6. We also learned that functions that are made up of simple, continuous parts (like polynomials, which $4-x^2-y^2$ is, and square roots) are continuous everywhere they are defined. Since our function is defined for all points where $x^{2}+y^{2} \le 4$, it will be continuous at all those points too!

Alternative answer

Answer:
The function $f(x, y)=\sqrt{4-x^{2}-y^{2}}$ is continuous at all points $(x,y)$ in $\mathbb{R}^2$ such that $x^2+y^2 \le 4$. This is a disk centered at the origin with a radius of 2, including the boundary circle. Explain
This is a question about <where a function is "smooth" and doesn't have any breaks or holes, which we call continuous>. The solving step is:

First, I noticed that the function has a square root sign, $\sqrt{}$. I know that we can't take the square root of a negative number if we want a real answer that we can plot! So, the number inside the square root has to be positive or zero.

That means the part $4-x^{2}-y^{2}$ must be greater than or equal to 0.
So, $4-x^{2}-y^{2} \ge 0$.

Next, I moved the $x^2$ and $y^2$ to the other side of the inequality. It became $4 \ge x^{2}+y^{2}$.
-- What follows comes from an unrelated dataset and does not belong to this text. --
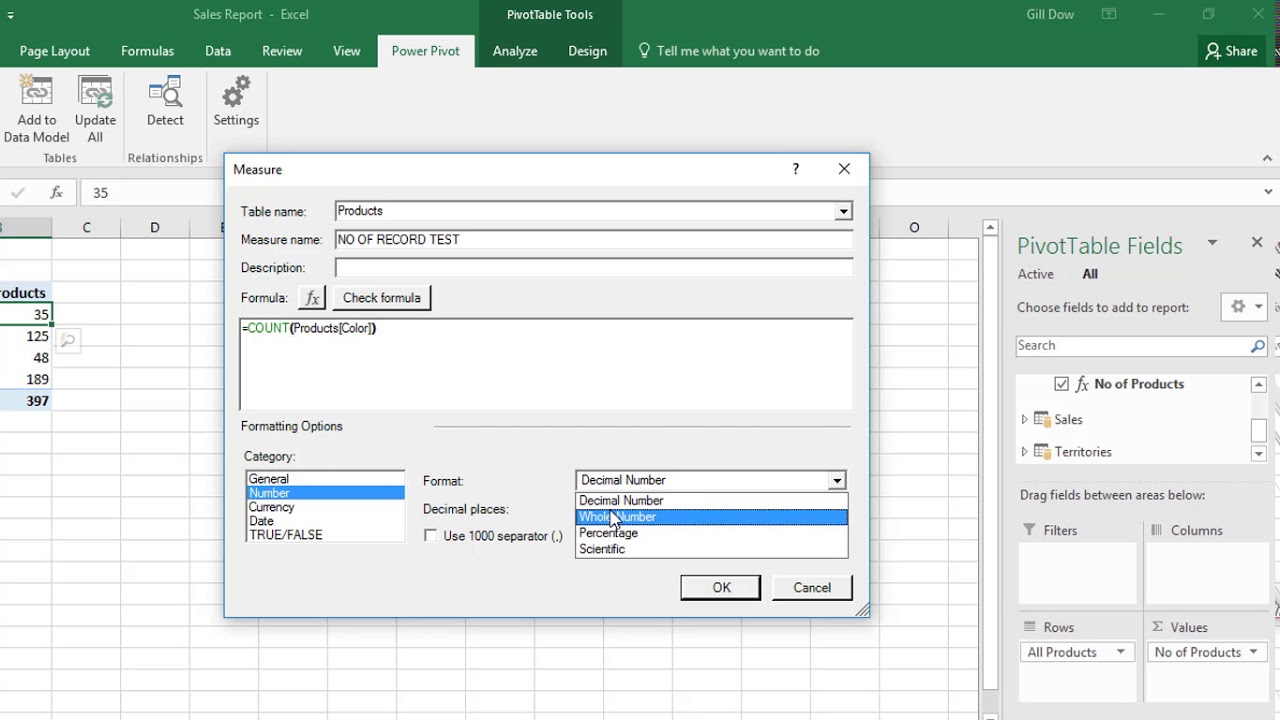Screen dimensions: 1280x720
Task: Click the Description input field
Action: [593, 268]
I remembered that $x^2+y^2$ is related to the equation of a circle! An equation like $x^2+y^2 = R^2$ describes a circle with radius $R$. So, $x^2+y^2 \le 4$ means all the points $(x,y)$ that are *inside* or *on* a circle with a radius of $\sqrt{4}$, which is 2. This circle is centered at the origin (0,0).
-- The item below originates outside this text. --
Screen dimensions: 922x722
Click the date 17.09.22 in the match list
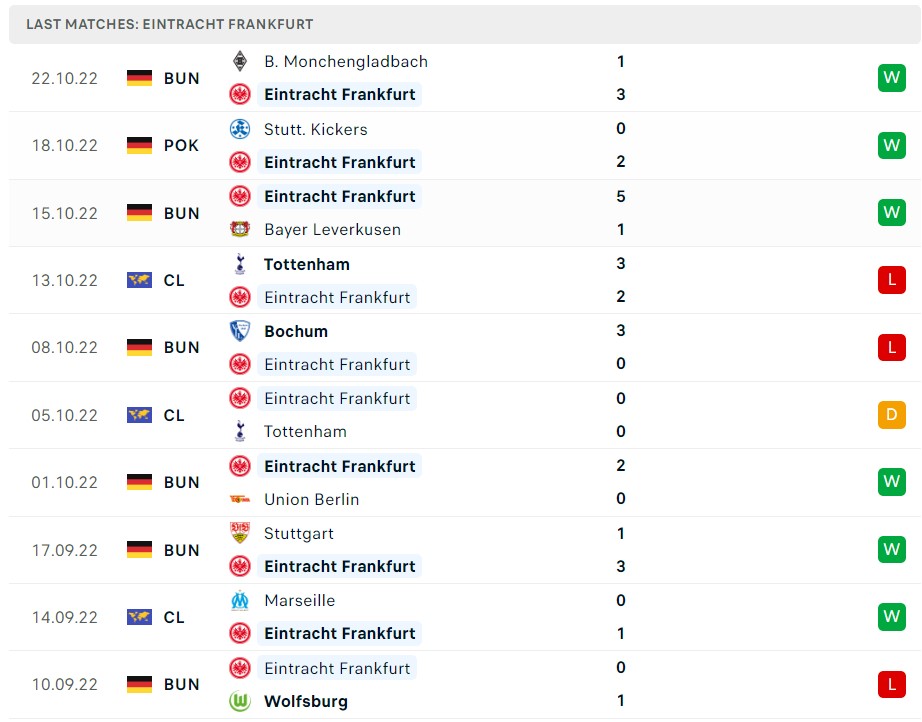click(x=64, y=550)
For functions like this one, which are made up of simple arithmetic operations and a square root, they are continuous everywhere they are defined. Since it's only defined when the stuff inside the square root is not negative, it's continuous precisely on that area. So, the function is continuous for all points $(x,y)$ that are within or on the boundary of this circle.